## Problem requirements
In the entries that follow, the first line to write out is the one containing "Expand IDX Order ID chevron arrow", and the last is the one containing "Click the HidUsb folder icon". Reproduce that stretch exactly, with nothing before or after it.

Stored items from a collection
+ + + +
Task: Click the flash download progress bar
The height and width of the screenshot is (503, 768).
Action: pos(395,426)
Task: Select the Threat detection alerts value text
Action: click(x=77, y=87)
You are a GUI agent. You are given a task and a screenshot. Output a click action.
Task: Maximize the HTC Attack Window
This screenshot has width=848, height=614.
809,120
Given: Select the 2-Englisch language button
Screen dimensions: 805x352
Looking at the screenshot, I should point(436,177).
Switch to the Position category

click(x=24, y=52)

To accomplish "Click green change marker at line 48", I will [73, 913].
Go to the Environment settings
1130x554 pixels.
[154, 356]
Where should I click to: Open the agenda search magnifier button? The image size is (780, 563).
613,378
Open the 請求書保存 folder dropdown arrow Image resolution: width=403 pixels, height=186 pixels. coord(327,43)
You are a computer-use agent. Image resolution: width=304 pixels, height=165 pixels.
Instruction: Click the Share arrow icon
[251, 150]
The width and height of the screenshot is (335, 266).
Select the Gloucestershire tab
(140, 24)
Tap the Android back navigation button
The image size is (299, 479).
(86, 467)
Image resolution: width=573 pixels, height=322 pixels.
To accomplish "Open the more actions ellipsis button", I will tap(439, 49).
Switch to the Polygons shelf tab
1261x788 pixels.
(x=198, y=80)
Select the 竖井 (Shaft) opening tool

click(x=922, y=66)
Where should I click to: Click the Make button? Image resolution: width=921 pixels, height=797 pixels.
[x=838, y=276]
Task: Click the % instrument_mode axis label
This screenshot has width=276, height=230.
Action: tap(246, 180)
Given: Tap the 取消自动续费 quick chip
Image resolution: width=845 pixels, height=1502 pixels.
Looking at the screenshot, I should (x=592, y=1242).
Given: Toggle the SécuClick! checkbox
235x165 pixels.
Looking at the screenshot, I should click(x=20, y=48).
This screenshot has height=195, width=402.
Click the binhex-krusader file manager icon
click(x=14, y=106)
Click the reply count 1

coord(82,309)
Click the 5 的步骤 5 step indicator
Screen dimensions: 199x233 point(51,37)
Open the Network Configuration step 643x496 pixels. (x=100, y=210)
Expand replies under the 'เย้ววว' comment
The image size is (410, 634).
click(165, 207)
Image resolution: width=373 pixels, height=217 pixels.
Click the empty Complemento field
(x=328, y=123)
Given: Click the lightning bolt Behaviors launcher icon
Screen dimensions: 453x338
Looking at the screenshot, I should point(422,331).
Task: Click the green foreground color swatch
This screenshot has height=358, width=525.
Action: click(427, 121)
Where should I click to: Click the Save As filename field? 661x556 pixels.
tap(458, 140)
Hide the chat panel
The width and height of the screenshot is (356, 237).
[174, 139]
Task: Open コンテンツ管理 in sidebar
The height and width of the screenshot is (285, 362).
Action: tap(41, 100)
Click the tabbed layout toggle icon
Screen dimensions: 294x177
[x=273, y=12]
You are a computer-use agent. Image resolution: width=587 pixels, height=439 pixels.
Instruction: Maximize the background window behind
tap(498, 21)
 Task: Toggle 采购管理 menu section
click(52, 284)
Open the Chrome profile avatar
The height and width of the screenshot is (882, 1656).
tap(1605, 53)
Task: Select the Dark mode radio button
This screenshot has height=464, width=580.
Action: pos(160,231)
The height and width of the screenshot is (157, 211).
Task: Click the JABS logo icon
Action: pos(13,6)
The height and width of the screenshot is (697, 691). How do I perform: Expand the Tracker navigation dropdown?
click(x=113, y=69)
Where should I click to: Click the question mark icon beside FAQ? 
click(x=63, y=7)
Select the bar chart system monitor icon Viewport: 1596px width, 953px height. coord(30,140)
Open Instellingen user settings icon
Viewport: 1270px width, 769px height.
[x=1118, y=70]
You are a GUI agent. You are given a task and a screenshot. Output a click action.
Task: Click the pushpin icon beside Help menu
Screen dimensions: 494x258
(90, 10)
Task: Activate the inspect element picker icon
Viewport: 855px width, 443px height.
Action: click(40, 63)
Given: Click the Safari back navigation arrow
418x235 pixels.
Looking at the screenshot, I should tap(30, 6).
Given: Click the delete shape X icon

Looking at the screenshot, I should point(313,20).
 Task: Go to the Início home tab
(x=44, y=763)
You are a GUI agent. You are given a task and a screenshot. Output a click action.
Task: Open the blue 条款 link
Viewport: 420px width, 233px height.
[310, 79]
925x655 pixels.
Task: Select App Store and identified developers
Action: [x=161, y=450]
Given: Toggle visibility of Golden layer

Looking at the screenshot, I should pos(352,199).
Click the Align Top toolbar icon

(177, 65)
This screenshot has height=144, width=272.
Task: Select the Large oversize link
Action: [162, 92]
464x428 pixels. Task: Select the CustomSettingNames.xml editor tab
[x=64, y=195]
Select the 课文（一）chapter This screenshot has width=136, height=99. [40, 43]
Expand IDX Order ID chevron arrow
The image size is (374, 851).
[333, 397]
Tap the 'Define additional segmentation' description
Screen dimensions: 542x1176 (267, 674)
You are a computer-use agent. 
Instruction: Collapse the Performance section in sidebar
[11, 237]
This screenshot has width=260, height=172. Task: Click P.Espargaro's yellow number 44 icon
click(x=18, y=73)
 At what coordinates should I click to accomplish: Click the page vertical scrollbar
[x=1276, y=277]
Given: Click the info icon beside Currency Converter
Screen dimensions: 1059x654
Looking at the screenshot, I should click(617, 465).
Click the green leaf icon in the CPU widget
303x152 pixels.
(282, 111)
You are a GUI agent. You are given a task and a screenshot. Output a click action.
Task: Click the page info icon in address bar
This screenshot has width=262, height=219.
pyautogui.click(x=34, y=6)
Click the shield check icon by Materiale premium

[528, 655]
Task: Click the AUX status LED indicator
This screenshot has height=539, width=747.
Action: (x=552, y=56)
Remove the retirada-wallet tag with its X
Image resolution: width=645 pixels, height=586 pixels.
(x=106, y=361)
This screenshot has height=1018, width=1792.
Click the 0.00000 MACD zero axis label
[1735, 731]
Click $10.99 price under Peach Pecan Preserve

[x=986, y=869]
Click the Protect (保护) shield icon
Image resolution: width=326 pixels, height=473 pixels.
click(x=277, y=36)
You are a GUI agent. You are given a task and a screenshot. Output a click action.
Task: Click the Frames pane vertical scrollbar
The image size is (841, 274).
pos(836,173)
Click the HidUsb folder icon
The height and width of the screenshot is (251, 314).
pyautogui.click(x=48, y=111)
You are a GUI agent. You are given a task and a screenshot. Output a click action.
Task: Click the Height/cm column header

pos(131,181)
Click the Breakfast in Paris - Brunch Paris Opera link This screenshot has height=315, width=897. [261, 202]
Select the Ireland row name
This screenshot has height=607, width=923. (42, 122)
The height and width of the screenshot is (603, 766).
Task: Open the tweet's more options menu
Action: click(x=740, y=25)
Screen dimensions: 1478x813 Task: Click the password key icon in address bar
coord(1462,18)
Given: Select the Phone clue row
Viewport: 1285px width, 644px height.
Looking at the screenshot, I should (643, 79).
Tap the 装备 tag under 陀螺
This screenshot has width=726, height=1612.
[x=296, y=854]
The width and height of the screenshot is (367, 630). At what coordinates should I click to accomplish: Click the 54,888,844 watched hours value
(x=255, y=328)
+ + + +
## Response box
Expand IDX Order ID chevron arrow
The image size is (374, 851).
[333, 397]
Tap the 'Define additional segmentation' description
Screen dimensions: 542x1176 (267, 674)
You are a computer-use agent. 
Instruction: Collapse the Performance section in sidebar
[11, 237]
This screenshot has width=260, height=172. Task: Click P.Espargaro's yellow number 44 icon
click(x=18, y=73)
 At what coordinates should I click to accomplish: Click the page vertical scrollbar
[x=1276, y=277]
Given: Click the info icon beside Currency Converter
Screen dimensions: 1059x654
Looking at the screenshot, I should click(617, 465).
Click the green leaf icon in the CPU widget
303x152 pixels.
(282, 111)
You are a GUI agent. You are given a task and a screenshot. Output a click action.
Task: Click the page info icon in address bar
This screenshot has width=262, height=219.
pyautogui.click(x=34, y=6)
Click the shield check icon by Materiale premium

[528, 655]
Task: Click the AUX status LED indicator
This screenshot has height=539, width=747.
Action: (x=552, y=56)
Remove the retirada-wallet tag with its X
Image resolution: width=645 pixels, height=586 pixels.
(x=106, y=361)
This screenshot has height=1018, width=1792.
Click the 0.00000 MACD zero axis label
[1735, 731]
Click $10.99 price under Peach Pecan Preserve

[x=986, y=869]
Click the Protect (保护) shield icon
Image resolution: width=326 pixels, height=473 pixels.
click(x=277, y=36)
You are a GUI agent. You are given a task and a screenshot. Output a click action.
Task: Click the Frames pane vertical scrollbar
The image size is (841, 274).
pos(836,173)
Click the HidUsb folder icon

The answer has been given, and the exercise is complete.